System card. Documentation for a deployed AI system (model + scaffolding + safety controls). Distinct from model card; covers the production configuration. Anthropic and OpenAI publish system cards on major releases.
"When legal asks why we let the agent send email without approval, citing EU AI Act Article 14 on human oversight ends the conversation in 30 seconds."— Internal compliance retrospective, April 2026
07 — Domain 07Deployment & economics vocabulary.
The cost and operations vocabulary. Token economics is the largest source of post-launch surprise on agent projects; locking this vocabulary down in your finance and engineering shared docs prevents the "we thought it cost $X / we measured $4X" reckoning.
Token. The basic billing and computation unit. Roughly 0.75 English words per token; varies by tokenizer. Input tokens are charged for context fed to the model; output tokens are charged for generated text; reasoning tokens (Claude extended thinking, OpenAI reasoning effort) are billed at output rates but invisible in the response.
Prefill. The model's first pass over the input context, computing key-value attention states. Cost-dominated by context length; latency-dominated by hardware throughput. Heavily cacheable.
Decode. Token-by-token output generation after prefill. Dominated by per-token throughput; non-cacheable. Decode latency scales with output length; output cost is the output-token rate × output length.
Prefix cache. A cache of pre-computed attention states for a recurring input prefix. When the next request shares the prefix bytes, the model reads cached states instead of recomputing. Anthropic, OpenAI, Google, and DeepSeek all offer prefix caching as of 2026.
Cache hit / cache miss. A cache hit reads pre-computed state at the cached read rate (~10% of input rate). A miss recomputes and writes new state, charged at the cache write rate (~125% of input rate). High hit-rates are the lever on long-context economics.

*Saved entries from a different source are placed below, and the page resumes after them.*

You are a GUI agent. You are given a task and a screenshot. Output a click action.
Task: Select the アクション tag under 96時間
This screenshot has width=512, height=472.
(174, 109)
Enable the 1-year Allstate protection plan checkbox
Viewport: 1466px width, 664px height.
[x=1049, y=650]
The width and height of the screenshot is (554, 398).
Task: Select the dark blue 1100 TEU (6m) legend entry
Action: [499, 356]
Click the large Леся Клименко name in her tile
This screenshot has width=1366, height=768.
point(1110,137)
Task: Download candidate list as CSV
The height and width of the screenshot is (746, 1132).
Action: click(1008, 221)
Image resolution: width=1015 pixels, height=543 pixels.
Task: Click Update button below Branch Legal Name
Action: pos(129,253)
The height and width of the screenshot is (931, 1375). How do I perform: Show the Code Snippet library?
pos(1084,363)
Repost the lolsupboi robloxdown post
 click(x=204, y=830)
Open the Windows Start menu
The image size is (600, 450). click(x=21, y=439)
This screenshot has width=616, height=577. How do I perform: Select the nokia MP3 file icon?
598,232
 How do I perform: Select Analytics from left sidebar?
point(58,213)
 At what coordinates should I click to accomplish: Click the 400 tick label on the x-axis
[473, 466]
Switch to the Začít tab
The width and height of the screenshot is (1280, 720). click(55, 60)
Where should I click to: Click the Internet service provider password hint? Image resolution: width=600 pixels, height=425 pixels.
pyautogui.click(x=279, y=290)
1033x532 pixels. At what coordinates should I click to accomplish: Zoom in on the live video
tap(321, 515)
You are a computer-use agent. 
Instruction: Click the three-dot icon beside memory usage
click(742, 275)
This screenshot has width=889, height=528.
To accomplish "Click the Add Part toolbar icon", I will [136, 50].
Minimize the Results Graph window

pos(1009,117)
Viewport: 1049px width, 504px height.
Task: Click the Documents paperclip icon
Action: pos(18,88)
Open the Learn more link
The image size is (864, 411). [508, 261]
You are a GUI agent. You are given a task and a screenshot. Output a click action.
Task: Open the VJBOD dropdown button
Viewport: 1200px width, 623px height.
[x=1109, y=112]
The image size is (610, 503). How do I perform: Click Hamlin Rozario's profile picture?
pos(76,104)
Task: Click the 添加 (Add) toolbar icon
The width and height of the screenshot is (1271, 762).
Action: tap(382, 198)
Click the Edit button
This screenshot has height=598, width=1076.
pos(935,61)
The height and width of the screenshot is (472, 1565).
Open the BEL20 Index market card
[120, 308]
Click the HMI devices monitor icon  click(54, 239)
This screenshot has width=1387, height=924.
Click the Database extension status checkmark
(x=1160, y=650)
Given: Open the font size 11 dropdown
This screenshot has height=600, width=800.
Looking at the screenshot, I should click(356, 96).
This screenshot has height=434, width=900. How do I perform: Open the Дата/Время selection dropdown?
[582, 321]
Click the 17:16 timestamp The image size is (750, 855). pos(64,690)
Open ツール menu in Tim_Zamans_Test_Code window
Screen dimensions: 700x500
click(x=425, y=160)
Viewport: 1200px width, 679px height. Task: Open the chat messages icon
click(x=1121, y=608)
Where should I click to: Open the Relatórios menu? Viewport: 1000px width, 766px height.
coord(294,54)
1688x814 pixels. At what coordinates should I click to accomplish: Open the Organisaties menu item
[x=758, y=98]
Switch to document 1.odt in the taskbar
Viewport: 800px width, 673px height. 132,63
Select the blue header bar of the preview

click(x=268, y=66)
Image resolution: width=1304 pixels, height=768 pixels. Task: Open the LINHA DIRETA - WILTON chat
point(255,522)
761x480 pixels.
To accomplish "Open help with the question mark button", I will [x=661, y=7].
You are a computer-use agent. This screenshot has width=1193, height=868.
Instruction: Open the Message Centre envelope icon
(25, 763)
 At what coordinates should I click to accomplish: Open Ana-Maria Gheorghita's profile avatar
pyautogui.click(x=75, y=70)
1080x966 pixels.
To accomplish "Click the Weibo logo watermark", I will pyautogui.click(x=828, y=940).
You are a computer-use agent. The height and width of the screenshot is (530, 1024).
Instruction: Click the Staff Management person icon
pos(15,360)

Cache TTL. Time-to-live for cached state. Anthropic offers 5-minute (default), 1-hour, and 24-hour tiers with progressively higher write premiums. Pick by the stability of your cached prefix, not by intuition.
Batch tier. Discounted pricing for asynchronous (non-real-time) requests. Typically 50% off rack rate with a 24-hour SLA. Right for evaluation runs, content generation, and background scoring.
Reserved capacity. Pre-purchased throughput at a committed-spend discount. Enterprise-only on most providers. Trades flexibility for predictability.
Provisioned throughput. Dedicated capacity with guaranteed latency at a fixed hourly rate. Right for production workloads with strict SLA requirements; expensive at low utilization.
Cost per task. Total spend per end-to-end successful task completion. The single number worth defending in executive reviews — captures token efficiency, success rate, and retry cost in one metric.
Blended rate. The effective $/token rate after cache hits, batch discounts, and reserved capacity are factored in. Always lower than rack rate. The number to use when forecasting at scale.
08 — ConclusionA shared vocabulary shortens every conversation.
200 terms is not the answer; agreement on which 200 is.
Glossaries aren't valuable because they enumerate every possible term. They're valuable because they let two teams who don't normally talk to each other point to the same row when a design review or a contract gets stuck. Pick one — this one or another — and use it consistently across your engineering, evaluation, governance, and finance docs.
The seven domains in this glossary — control flow, planning, memory, tools and MCP, evaluation, governance, economics — cover ~95% of what production agent specs need. The remaining 5% usually lives in domain-specific extensions (medical AI, financial AI, code-generation specifics) that warrant their own sub-glossary.
The cross-references between entries are deliberate. Read cache in the economics section and you should follow the link to prefix cache in the tools section, then to working memory in the memory section. The vocabulary is a graph; treating it as one is what makes the glossary load-bearing.